YOUR OBJECTIVE: Scan the records below for the line containing "The width and height of the screenshot is (645, 1398)." and the line containing "Open the League Table tab". Copy both, plus every line between, exactly.

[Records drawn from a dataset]

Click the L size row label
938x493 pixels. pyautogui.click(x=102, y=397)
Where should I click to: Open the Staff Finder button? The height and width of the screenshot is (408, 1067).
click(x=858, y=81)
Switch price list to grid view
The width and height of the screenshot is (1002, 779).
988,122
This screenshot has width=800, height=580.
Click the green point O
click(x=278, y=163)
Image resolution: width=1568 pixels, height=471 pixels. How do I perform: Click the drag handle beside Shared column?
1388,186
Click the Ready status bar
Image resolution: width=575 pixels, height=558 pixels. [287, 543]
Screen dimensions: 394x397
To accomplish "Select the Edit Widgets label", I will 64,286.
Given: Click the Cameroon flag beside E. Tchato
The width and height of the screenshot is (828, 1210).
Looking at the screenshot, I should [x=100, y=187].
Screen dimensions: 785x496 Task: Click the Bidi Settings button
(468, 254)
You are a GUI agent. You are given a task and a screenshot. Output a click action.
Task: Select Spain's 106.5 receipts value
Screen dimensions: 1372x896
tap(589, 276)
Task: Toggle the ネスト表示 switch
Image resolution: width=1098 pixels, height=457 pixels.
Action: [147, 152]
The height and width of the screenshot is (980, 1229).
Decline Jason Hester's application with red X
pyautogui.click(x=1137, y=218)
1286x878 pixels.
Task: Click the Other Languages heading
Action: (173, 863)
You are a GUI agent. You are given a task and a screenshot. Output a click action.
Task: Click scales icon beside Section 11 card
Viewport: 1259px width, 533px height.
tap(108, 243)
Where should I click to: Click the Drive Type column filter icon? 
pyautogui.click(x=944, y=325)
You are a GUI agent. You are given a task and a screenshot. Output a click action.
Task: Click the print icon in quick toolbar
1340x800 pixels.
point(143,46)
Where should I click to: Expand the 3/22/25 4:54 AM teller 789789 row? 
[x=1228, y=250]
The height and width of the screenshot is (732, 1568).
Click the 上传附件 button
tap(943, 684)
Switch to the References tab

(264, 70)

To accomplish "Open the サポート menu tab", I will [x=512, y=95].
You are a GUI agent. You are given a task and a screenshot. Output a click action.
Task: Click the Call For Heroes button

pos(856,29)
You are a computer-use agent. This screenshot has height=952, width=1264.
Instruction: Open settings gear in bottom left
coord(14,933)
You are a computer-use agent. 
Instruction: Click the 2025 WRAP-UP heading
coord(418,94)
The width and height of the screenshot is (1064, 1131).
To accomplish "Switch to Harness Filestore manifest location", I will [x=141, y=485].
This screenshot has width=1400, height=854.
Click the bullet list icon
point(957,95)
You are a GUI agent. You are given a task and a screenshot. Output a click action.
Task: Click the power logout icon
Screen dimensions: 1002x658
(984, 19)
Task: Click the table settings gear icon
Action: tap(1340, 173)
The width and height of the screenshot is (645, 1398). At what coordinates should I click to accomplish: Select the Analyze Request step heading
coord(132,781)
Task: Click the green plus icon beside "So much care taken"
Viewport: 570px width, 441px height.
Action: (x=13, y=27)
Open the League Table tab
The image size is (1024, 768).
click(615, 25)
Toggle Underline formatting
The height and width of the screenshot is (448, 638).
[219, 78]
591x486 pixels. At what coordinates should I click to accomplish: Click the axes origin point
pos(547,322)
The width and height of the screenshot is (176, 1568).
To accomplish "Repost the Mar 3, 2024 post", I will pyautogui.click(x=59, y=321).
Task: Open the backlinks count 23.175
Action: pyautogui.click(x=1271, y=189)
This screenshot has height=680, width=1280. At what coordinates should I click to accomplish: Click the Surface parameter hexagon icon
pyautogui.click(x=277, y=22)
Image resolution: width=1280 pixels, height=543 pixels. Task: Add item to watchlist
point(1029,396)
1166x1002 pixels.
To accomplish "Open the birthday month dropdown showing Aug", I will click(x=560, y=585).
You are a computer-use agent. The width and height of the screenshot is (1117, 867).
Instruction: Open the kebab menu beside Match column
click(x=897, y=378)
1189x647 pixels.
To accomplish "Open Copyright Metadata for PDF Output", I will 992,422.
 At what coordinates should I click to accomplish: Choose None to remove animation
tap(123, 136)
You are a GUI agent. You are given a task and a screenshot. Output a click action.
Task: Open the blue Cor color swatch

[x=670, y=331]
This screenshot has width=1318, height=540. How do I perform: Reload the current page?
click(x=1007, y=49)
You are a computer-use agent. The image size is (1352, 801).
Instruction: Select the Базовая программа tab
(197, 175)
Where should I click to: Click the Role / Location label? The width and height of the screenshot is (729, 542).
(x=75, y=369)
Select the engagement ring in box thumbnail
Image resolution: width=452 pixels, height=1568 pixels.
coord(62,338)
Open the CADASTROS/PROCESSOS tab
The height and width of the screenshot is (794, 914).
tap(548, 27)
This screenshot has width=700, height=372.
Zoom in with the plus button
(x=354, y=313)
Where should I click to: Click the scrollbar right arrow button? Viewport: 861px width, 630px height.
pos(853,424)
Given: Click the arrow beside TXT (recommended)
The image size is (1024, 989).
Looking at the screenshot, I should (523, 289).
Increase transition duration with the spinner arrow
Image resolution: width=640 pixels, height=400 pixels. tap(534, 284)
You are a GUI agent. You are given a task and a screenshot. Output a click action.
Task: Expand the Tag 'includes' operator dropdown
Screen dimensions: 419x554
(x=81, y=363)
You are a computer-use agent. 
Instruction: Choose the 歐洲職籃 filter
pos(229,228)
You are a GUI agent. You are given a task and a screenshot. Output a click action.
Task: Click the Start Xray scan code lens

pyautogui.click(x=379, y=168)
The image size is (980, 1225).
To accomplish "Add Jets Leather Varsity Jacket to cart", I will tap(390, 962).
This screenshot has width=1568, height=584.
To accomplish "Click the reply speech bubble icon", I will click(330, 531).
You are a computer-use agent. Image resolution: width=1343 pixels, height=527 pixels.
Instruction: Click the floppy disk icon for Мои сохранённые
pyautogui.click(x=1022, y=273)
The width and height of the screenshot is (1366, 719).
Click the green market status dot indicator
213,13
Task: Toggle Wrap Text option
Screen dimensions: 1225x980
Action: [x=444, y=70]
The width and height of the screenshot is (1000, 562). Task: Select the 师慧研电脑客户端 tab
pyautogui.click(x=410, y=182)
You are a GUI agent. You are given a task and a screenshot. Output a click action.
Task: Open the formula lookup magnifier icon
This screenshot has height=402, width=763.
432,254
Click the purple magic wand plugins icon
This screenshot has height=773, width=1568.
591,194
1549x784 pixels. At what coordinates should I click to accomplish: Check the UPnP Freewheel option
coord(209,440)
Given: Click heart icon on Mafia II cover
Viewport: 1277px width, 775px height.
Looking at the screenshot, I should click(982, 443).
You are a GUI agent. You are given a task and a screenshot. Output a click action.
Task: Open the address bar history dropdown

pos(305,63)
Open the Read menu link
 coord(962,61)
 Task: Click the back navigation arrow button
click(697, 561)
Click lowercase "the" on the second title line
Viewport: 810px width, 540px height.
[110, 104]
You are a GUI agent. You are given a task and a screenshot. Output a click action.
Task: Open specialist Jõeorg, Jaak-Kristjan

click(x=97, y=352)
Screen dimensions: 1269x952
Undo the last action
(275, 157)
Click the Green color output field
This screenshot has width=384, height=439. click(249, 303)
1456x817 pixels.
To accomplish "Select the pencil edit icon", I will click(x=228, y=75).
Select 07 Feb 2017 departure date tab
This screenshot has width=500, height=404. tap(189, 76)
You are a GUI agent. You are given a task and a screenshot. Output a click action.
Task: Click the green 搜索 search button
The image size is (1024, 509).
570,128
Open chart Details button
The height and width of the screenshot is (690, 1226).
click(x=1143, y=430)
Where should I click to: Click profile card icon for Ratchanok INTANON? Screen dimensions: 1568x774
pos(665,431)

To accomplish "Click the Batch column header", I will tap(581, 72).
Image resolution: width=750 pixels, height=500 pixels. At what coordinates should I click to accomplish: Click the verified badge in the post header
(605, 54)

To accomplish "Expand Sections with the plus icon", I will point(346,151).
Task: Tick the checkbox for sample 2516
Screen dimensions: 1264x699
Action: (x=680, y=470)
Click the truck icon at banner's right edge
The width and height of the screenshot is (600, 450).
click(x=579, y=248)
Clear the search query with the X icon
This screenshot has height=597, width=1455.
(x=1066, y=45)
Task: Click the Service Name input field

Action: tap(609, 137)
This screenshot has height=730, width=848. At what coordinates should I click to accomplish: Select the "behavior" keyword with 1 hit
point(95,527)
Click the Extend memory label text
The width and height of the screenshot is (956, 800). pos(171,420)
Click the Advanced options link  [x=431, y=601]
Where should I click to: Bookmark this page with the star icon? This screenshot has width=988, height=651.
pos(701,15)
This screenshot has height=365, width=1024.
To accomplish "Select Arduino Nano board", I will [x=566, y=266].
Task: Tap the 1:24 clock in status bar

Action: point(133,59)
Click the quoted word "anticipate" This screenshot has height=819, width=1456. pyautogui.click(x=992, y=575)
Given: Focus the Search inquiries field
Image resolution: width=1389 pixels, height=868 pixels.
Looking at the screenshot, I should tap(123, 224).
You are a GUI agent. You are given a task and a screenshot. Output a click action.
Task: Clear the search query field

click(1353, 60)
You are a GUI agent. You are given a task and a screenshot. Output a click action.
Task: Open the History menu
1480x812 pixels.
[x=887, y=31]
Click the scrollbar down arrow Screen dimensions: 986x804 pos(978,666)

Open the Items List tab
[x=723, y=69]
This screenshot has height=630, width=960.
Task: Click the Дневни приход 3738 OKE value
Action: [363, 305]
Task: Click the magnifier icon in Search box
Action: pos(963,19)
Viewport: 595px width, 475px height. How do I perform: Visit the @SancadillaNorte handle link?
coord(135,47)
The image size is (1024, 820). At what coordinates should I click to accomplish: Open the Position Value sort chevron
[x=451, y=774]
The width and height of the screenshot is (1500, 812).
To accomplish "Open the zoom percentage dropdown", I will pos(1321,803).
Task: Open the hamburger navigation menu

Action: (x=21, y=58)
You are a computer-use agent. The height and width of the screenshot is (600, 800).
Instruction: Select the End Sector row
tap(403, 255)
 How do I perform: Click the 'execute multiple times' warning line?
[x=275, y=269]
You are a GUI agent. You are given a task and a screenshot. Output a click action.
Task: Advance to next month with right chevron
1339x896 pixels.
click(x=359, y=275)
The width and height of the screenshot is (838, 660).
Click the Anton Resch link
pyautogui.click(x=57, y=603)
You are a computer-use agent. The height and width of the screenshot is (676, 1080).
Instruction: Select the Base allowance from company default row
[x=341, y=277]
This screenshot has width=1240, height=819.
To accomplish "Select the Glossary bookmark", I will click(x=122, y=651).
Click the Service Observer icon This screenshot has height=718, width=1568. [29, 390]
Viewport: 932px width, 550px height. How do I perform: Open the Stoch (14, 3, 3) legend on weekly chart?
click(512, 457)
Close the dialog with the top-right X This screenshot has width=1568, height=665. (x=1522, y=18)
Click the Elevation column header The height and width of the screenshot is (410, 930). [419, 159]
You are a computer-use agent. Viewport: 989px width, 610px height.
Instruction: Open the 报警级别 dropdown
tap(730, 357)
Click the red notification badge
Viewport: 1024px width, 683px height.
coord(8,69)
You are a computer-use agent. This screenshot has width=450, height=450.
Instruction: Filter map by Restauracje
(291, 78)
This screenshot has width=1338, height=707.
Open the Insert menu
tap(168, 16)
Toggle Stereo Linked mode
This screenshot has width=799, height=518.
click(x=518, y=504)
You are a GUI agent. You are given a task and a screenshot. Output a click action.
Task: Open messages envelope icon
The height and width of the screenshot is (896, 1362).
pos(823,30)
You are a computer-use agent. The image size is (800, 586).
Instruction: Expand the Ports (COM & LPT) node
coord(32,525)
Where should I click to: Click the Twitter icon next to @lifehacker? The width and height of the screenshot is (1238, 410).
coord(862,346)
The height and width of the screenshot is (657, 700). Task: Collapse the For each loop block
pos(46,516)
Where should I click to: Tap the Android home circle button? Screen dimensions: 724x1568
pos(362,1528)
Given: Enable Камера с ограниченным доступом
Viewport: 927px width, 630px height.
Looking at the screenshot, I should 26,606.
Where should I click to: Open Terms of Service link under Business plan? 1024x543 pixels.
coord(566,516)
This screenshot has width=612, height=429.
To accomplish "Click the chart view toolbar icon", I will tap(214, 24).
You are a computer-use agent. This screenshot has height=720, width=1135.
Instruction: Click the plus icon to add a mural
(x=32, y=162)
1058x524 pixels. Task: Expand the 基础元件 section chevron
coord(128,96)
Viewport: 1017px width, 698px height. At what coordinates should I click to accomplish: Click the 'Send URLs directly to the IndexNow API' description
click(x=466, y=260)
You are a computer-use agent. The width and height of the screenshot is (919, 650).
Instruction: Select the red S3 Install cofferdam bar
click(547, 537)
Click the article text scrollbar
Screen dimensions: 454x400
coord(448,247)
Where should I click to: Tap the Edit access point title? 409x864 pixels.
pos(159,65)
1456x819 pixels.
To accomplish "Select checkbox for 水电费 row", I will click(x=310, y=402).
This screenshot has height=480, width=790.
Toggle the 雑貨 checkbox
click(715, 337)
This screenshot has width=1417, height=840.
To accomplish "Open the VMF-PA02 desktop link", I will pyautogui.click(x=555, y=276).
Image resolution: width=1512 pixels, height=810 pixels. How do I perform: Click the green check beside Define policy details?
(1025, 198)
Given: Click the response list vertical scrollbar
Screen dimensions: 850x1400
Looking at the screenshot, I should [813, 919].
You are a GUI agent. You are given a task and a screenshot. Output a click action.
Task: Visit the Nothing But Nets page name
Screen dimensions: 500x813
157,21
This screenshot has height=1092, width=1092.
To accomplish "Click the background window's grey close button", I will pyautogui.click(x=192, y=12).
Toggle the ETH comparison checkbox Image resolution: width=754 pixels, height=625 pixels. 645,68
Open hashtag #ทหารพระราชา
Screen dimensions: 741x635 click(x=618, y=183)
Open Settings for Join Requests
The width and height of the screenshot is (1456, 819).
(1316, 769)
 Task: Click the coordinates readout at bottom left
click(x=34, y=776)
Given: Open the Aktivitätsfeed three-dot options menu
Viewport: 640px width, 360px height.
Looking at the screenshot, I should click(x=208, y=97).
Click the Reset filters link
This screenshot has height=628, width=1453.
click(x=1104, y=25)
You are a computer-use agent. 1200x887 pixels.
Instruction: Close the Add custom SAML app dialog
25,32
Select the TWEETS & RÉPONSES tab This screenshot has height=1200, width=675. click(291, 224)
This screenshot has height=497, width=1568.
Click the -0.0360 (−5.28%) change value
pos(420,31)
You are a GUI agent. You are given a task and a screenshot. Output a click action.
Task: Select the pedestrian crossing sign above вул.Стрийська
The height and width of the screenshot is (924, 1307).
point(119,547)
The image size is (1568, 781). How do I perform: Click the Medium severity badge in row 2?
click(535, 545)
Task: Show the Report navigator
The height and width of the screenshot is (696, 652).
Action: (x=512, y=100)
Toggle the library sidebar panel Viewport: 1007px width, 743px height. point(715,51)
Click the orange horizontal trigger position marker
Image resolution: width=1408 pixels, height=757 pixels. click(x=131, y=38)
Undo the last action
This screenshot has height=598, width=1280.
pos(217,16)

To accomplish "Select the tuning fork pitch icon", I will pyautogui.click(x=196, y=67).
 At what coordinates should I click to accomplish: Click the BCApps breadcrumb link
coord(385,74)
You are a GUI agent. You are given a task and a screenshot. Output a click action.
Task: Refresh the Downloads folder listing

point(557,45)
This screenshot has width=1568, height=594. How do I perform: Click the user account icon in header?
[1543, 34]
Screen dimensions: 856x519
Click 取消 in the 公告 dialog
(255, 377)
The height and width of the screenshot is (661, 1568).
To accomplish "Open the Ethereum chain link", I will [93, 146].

SOLUTION FOR THIS EXERCISE:
The width and height of the screenshot is (645, 1398). At what coordinates should I click to accomplish: Select the Analyze Request step heading
coord(132,781)
Task: Click the green plus icon beside "So much care taken"
Viewport: 570px width, 441px height.
Action: (x=13, y=27)
Open the League Table tab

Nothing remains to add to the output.